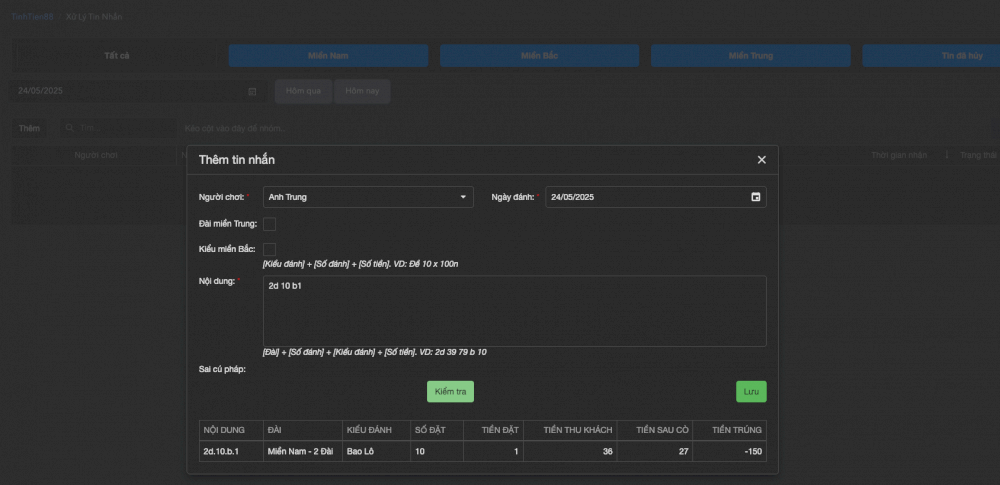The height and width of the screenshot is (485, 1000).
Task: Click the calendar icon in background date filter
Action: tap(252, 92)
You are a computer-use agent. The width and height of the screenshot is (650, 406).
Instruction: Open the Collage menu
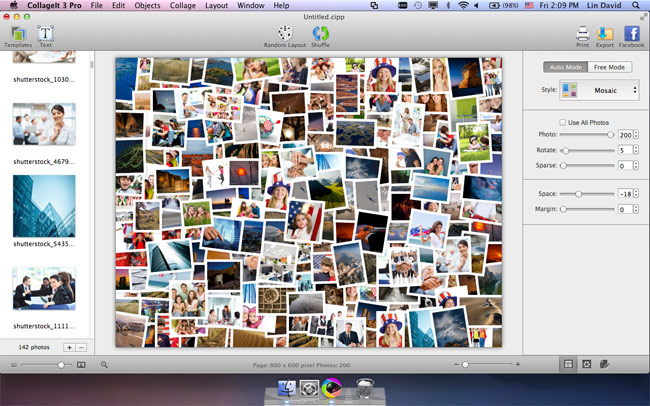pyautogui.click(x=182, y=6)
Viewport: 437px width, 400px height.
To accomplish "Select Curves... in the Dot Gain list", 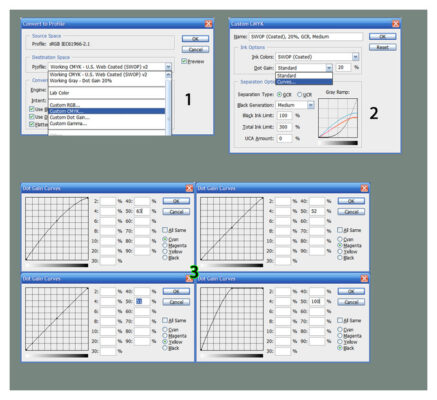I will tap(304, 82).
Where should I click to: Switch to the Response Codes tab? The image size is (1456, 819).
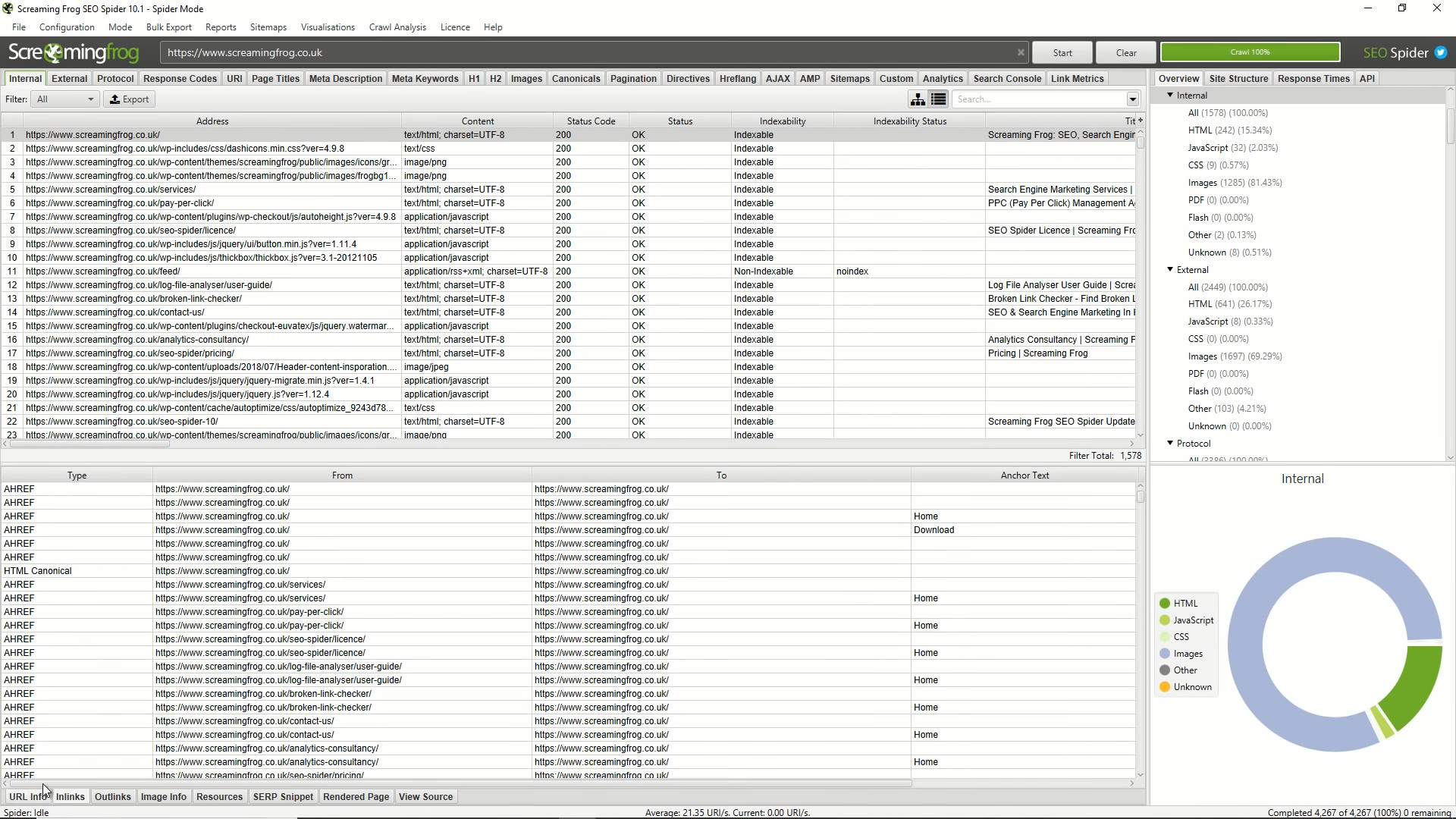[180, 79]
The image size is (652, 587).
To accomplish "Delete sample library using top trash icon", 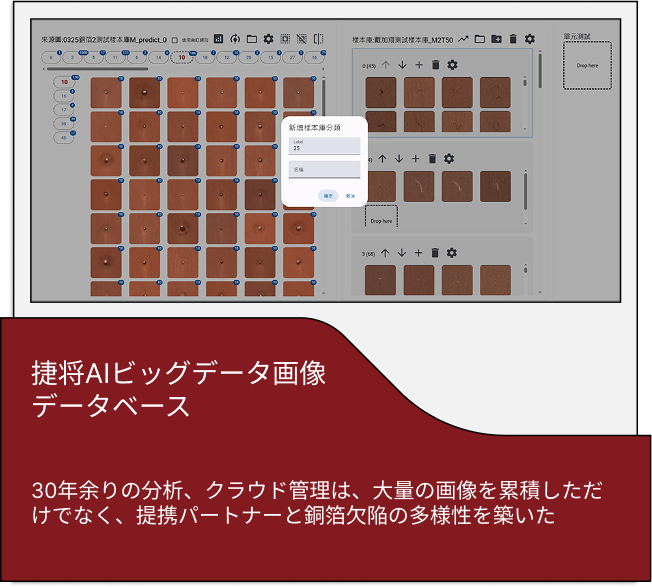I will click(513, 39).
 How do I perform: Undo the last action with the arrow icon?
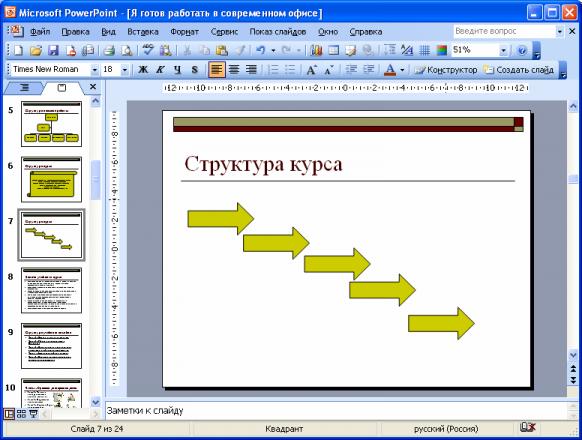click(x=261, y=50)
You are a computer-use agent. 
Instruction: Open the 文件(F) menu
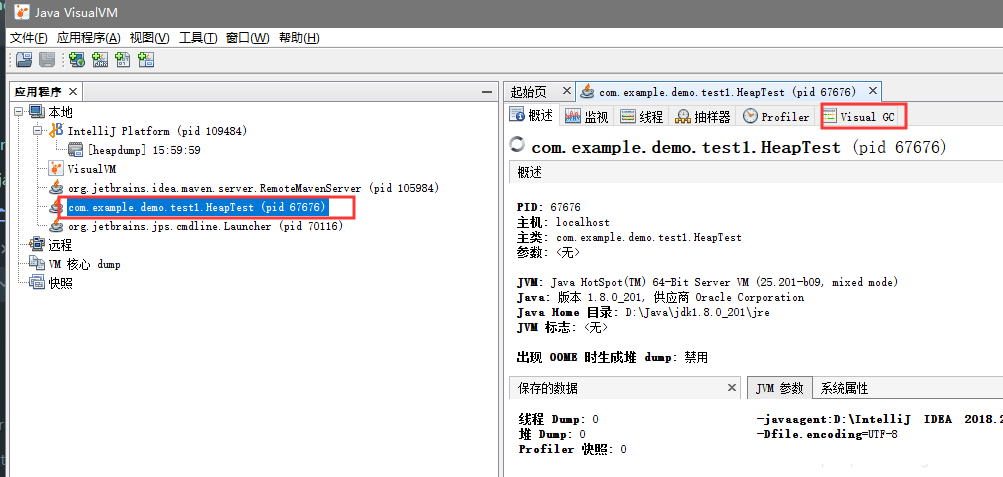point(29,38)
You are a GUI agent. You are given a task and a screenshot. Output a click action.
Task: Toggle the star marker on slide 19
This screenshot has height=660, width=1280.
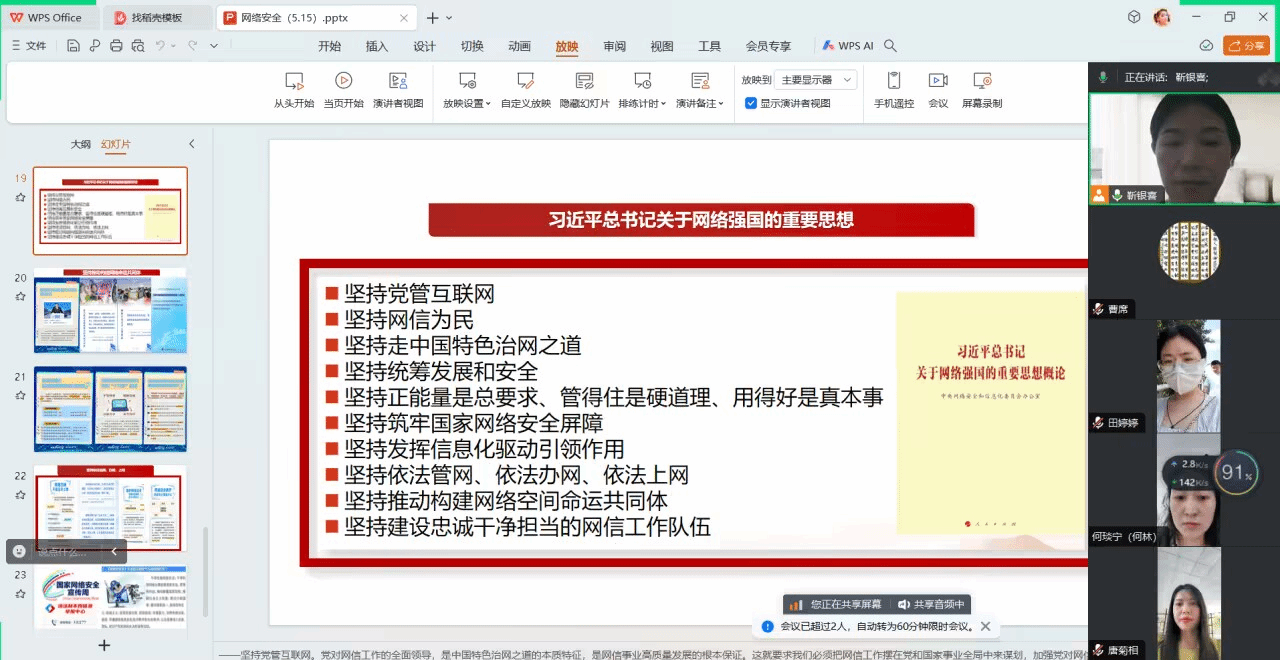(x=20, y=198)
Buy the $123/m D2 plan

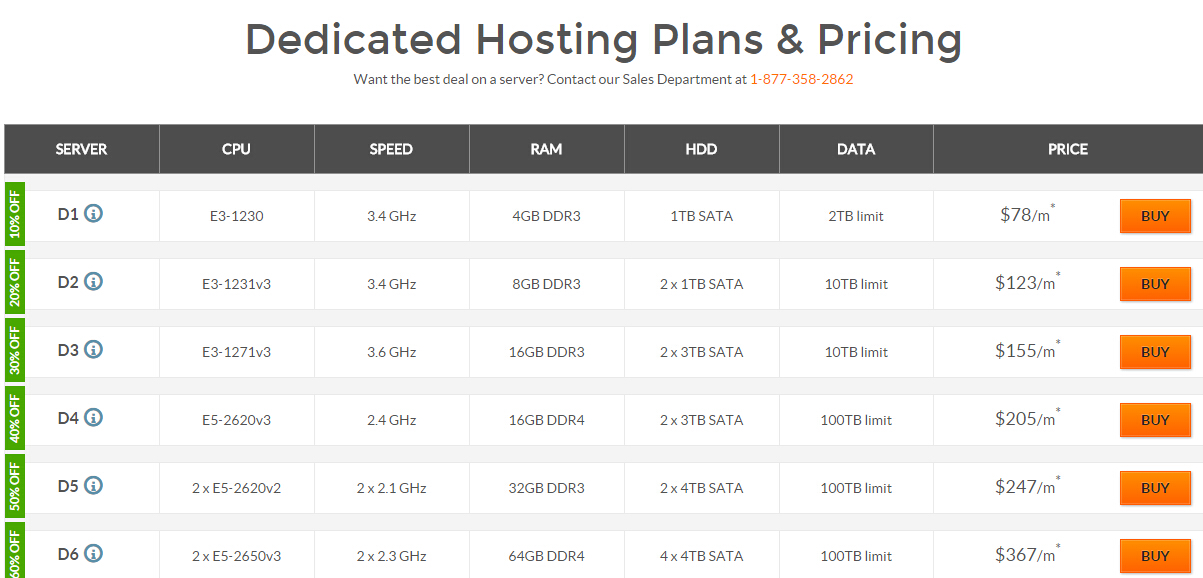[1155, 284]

────────────────────────────────────────

● The exercise: Could you recast the items from the line with "You are a GUI" through the end of the items as a two-column CSV with the columns instruction and response, one row per item, each value in a single quoted field with line breaks replaced by spaces and the pictures left out?

● Output for this task:
instruction,response
"You are a GUI agent. You are given a task and a screenshot. Output a click action. Task: Toggle the star marker on slide 19 This screenshot has height=660, width=1280.","(x=20, y=198)"
"Buy the $123/m D2 plan","[1155, 284]"